Avec le batteur Fredy Studer et le guitariste Christy Doran, ainsi que son autre vieux compagnon le contrebassiste Bobby Buri, Leimgruber a défini un son qui a considérablement marqué les génération suivantes par son énergie. Nommé OM en hommage au crépuscule de John Coltrane, l’orchestre n’avait a priori pas survécu aux années 80, bien que leur courte période d’existence ait marqué les esprits. Mais en 2010, Intakt Records a fait paraître un Live à Willisau en forme de jubilé, pour fêter les 30 ans du dernier album de l’orchestre, jusqu’à It’s About Time, sorti au début de l’année 2021, qui sonne comme une réinitialisation de la machine.

Car ceci n’est pas une réunion nostalgique, ou quelconque instant mémoriel. Pour se réunir, il faut s’être désagrégé. Pour appeler aux vieux souvenirs, il faut les jouer. OM n’a finalement pas cessé de penser sa musique, de faire vivre ce langage propre qui s’épanouit - bien malgré lui - dans « Covid-19 blues », comme un feulement rampant, vivant et inquiétant du saxophone qui enserre les autres musiciens, à commencer par une guitare qui s’évapore comme un nuage toxique. On ne saurait, finalement, pas décrire la période autrement que par l’abstraction que propose OM. Il ne faut néanmoins pas négliger la puissance de Christy Doran : dans le long et central « It’s About Time », le guitariste nous invite à une sorte de groove souterrain qui renoue avec certaines habitudes des années 70, vite déconstruites par un Leimgruber soudain chauffé à blanc. On pense, en terme de filiations engendrées par les musiciens de OM, qui ont durablement marqué la scène helvète, à Manuel Mengis, et notamment à son orchestre Le Pot, qui s’est nourri de cette musique.
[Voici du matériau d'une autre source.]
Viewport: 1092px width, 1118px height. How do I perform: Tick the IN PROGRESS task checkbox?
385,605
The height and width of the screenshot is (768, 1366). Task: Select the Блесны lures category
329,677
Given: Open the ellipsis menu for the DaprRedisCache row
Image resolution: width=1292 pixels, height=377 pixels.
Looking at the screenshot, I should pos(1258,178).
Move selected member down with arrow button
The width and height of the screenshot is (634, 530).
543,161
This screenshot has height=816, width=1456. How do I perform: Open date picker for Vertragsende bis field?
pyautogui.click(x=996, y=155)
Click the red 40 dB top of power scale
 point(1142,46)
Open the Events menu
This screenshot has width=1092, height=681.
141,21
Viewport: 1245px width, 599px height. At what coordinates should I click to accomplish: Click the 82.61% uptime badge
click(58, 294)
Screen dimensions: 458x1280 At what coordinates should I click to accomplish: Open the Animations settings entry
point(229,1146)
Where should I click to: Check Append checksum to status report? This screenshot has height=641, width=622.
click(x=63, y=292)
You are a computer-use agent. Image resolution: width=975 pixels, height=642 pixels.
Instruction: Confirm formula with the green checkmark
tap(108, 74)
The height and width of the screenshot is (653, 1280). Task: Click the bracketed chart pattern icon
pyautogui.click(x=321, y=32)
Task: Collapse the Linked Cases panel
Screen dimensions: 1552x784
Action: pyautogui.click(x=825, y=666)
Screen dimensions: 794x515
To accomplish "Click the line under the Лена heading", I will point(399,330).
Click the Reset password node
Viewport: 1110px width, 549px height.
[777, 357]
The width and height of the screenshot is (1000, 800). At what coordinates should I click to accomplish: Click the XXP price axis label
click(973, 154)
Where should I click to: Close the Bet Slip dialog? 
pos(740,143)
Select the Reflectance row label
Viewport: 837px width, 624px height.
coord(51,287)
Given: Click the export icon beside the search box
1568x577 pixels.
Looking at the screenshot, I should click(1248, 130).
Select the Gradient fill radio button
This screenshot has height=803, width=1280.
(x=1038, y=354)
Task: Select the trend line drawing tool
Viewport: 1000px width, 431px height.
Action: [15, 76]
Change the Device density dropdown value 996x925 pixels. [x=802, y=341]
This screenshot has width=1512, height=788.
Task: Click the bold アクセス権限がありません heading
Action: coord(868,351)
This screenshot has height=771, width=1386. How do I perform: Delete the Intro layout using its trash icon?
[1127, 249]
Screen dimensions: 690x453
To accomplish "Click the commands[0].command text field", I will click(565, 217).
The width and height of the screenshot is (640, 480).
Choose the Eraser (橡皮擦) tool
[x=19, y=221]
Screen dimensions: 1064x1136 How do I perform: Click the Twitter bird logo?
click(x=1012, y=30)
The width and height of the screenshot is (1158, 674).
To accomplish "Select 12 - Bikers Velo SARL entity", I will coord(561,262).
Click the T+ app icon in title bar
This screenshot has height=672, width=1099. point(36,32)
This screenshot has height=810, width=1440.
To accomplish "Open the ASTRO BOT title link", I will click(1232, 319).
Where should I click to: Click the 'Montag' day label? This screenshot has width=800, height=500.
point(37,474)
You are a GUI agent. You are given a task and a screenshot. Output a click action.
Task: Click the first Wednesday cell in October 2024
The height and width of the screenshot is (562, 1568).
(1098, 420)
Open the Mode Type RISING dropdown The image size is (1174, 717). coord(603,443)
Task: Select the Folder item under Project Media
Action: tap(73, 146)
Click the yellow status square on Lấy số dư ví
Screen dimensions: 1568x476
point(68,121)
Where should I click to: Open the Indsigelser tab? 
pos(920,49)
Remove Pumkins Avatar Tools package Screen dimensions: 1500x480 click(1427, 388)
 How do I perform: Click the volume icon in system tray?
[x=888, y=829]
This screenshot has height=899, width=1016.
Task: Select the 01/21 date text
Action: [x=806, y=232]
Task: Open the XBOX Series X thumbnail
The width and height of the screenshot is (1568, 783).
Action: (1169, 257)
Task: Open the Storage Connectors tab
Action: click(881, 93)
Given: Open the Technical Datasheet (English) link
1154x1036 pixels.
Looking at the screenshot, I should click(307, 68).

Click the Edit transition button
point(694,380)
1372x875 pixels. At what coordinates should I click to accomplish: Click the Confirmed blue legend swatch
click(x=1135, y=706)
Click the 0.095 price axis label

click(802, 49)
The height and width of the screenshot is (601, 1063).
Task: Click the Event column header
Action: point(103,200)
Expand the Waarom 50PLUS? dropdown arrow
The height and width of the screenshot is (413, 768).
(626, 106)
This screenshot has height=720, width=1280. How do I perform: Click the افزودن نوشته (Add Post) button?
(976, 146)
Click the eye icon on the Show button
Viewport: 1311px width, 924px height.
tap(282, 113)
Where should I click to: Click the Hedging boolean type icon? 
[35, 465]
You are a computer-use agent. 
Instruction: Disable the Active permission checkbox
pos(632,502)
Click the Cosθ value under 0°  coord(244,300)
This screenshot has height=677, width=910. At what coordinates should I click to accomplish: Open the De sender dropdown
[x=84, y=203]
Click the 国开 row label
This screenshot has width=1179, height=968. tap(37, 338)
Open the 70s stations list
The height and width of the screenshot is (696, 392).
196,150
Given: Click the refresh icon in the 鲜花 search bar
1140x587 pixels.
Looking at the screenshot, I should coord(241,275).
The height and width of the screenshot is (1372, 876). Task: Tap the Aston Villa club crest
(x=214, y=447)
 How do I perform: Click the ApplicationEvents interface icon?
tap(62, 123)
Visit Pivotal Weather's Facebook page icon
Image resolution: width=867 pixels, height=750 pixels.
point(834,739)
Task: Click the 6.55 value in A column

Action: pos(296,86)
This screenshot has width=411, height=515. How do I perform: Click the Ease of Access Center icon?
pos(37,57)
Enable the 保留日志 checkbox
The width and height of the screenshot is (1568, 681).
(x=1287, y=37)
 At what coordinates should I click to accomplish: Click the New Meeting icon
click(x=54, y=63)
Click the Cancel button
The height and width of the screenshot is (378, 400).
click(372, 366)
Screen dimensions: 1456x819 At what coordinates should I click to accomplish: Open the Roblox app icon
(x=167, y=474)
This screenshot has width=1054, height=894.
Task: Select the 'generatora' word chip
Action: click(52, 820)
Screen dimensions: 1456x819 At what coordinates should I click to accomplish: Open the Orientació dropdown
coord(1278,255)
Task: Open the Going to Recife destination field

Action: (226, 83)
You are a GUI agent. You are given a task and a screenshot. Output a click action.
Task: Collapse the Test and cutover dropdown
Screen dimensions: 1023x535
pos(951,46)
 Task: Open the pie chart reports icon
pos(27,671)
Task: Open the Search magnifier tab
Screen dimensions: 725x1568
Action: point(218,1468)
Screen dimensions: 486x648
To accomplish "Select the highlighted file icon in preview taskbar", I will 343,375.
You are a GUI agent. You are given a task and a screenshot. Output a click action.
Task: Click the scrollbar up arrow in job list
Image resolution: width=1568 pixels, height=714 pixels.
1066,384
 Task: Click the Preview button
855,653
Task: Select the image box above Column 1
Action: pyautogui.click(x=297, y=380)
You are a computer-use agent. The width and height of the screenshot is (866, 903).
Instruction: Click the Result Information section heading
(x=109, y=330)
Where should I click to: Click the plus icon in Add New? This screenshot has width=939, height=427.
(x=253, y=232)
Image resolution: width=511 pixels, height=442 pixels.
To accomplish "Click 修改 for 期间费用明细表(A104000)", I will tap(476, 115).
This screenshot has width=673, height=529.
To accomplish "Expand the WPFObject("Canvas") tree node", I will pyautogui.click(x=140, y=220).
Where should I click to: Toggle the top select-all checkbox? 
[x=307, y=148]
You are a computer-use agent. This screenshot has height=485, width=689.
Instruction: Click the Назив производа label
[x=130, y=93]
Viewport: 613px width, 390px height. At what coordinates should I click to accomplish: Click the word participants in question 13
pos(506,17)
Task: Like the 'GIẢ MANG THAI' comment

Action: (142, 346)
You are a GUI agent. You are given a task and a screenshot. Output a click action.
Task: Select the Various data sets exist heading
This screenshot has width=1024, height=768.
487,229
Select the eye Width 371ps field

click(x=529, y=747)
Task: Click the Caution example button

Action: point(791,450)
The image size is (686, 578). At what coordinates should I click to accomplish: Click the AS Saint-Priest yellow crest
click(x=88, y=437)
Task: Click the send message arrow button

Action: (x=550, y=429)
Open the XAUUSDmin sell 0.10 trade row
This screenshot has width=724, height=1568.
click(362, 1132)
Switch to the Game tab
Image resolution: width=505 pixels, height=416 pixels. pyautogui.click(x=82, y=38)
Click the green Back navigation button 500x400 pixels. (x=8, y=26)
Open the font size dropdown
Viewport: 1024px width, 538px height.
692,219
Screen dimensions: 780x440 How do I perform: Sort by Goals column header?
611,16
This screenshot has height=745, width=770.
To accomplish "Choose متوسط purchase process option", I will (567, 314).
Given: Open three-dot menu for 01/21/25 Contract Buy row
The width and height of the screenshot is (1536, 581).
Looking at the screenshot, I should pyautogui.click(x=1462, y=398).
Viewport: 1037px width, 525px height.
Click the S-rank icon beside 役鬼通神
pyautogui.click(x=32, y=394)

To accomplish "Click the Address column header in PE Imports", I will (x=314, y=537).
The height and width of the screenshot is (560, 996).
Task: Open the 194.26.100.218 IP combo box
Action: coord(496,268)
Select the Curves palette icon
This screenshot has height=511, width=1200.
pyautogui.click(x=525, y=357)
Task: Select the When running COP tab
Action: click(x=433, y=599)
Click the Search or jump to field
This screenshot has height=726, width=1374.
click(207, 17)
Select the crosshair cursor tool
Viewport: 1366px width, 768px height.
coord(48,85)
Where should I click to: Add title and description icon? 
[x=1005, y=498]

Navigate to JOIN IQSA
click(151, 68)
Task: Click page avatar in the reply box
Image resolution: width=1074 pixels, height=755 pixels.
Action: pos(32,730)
Il y a de la gourmandise dans ce disque de OM, un plaisir puissant. Un désir réel de se confronter au temps qui passe en se donnant comme contrainte de ne pas trop regarder en arrière mais au contraire de reprendre là où l’histoire s’était mise en pause, avec cependant les évolutions de chacun des solistes durant les dix ans qui séparent les deux derniers enregistrements.

En ce qui concerne Leimgruber, la période actuelle se conçoit avec un autre saxophoniste suisse, Omri Ziegele. Le leader de Billiger Bauer est comme en miroir avec son aîné. À l’alto, il est nerveux, instable en apparence mais tient la longueur, porté par une paire rythmique phénoménale : Christian Weber à la contrebasse et Alex Huber à la batterie. Ce dernier est un proche d’Yves Theiler qui travaille avec Ziegele depuis des années. Il y a dans Altbüron toute la puissance anguleuse des travailleurs, et dans la relation entre Leimgruber et Ziegele, on croit reconnaître une forme de compagnonnage. On y apprend la colère et la patience avec une intensité rare, dans un morceau unique qui monte en puissance, fait de la nervosité un véritable carburant. Dans cet orchestre, comme on peut le voir dans une vidéo enregistré en Autriche, on découvre cette sérénité qui anime Leimgruber depuis des décennies et dessine une carrière hors du commun qui ne fait guère de cas du tumulte extérieur et trace son chemin. Une force tranquille.